Fotoit – luglio/agosto “L’ibrido nella fotografia contemporanea ” prima parte

di Paola Bordoni

Tracciare una mappa di ricognizione per muoversi nel complesso e vasto mondo della ricerca fotografica contemporanea è impegno non da poco; per non perdermi, cercherò di tratteggiare solo alcune linee nella produzione che utilizza il processo ibridativo, impiegando e manipolando con tecniche artigianali o digitali prevalentemente immagini, siano esse fotografie familiari, industriali, scientifiche o di archivio. L’originale immagine viene smontata, rifotografata, tagliata, ricomposta, spezzettata, sovrapposta ottenendo attraverso  un processo ibridativo  una nuova interpretazione visiva.

Una delle caratteristica più incisive di questo processo di commistione è spesso lo scardinamento totale del concetto che le immagini riproducano la realtà, anche se ormai si è consapevoli che questa esattezza riproduttiva non può prescindere da una lettura personale ed interpretativa che, sviluppando un processo mentale, integra la visione con le idee, i ricordi e le emozioni che fanno parte della nostra storia personale cognitiva. Questo scardinamento si applica spesso non solo alla dimensione spaziale ma anche a quella temporale, come nell’opera “New Vedute – Alternative Postcard from Rome” dell’inglese Simon Robert, presentato in occasione dell’ultimo Festival della Fotografia a Roma. La serie di immagini è stata realizzata attraverso un procedimento ibrido, ossia manipolando cartoline della città, di diversa origine e di diverse epoche, con la sovraimposizione di istantanee contemporanee scattate dall’autore. Il risultato di questa stratificazione, ottenuta utilizzando da una parte materiale storico cartaceo e dall’altra uno scatto digitale, è la percezione consapevole del flusso del tempo, che sovverte radicalmente il concetto dell’immagine come registrazione dell’istante unico.

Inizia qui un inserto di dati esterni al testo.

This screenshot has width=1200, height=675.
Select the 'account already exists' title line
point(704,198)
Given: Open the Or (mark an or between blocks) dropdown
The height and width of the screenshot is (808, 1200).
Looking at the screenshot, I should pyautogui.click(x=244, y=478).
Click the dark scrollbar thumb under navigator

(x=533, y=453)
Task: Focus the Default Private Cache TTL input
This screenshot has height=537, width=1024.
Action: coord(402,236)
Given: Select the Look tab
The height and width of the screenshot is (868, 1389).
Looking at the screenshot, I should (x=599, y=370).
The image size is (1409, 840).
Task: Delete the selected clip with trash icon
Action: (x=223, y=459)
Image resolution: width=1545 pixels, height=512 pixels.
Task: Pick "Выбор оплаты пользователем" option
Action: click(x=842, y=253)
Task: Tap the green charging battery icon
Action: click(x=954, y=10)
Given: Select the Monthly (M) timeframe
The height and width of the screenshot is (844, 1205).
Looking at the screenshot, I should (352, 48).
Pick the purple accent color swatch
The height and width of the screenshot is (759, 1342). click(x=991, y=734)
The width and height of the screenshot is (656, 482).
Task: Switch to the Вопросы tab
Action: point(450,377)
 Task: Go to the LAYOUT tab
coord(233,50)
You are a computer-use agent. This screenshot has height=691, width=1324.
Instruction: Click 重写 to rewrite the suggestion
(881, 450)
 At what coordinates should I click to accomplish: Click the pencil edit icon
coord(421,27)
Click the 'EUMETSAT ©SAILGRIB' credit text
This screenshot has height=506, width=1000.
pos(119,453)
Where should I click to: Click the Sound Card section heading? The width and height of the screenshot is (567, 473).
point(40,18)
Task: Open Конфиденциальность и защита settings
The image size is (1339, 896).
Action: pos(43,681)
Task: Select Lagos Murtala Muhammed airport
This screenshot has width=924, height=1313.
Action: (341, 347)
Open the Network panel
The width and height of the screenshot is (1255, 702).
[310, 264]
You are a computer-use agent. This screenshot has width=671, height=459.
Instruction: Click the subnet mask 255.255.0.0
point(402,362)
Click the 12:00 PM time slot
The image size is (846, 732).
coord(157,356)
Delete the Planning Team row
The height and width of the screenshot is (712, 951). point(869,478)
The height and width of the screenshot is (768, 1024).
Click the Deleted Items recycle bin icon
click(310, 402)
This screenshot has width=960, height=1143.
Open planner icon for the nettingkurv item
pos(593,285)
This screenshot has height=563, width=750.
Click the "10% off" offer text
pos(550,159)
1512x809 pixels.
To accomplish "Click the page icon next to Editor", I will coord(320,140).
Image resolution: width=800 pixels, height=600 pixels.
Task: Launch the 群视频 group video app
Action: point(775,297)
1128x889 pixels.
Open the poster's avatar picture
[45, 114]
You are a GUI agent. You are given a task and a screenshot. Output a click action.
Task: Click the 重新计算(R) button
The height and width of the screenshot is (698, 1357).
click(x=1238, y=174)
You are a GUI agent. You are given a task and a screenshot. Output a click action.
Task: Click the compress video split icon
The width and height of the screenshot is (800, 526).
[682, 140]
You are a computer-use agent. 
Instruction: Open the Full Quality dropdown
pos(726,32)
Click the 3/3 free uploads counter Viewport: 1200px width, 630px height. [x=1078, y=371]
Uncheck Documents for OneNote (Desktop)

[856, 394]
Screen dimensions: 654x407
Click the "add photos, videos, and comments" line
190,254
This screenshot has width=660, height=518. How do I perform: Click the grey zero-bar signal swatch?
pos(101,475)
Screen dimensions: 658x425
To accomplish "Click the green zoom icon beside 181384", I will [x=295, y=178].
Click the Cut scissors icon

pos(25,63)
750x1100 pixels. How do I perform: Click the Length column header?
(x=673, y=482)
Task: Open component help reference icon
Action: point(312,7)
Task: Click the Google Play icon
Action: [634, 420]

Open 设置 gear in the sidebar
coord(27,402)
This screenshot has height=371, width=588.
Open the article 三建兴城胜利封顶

Chino Otsuka Immagine Finding Me

Questo  processo moltiplicativo del tempo è presente anche nella produzione di Chino Otsuka; nella preziosa ed intima serie “Immagine Finding Me” la fotografa giapponese narra contemporaneamente il passato ed il presente inserendo l’immagine di se stessa adulta negli scatti che la ritraggono nell’infanzia, per ottenere una nuova visione ibrida dove l’elaborazione digitale diventa uno strumento, quasi una macchina spazio/tempo, per consentire un viaggio di collegamento tra il presente ed il  passato.

Chino Otsuka Memoryscapes 

Nella più recente “Memoryscapes” la stessa fotografa ci introduce, in modo più diretto, ad un’altra caratteristica peculiare presente nella manipolazione ibridativa: l’utilizzo di vecchie immagini personali che vengono rifotografate, limitando la nuova fotografia solo ai particolari che sono nei bordi, a ciò che non è stato soggetto dello scatto. “Ho scelto con cura una piccola selezione di vecchie fotografie che ho ri-fotografato ingrandendo l’immagine. Fornendo una nuova cornice alle fotografie, le immagini frammentate e sfuocate di memorie distanti iniziano a raccontare le proprie storie”. Chino Otsuka riallaccia ancora una volta il rapporto tra l’ identità personale e la memoria in un gioco infinito di rimandi tra la tecnica e il tempo, tra il presente ed il  passato.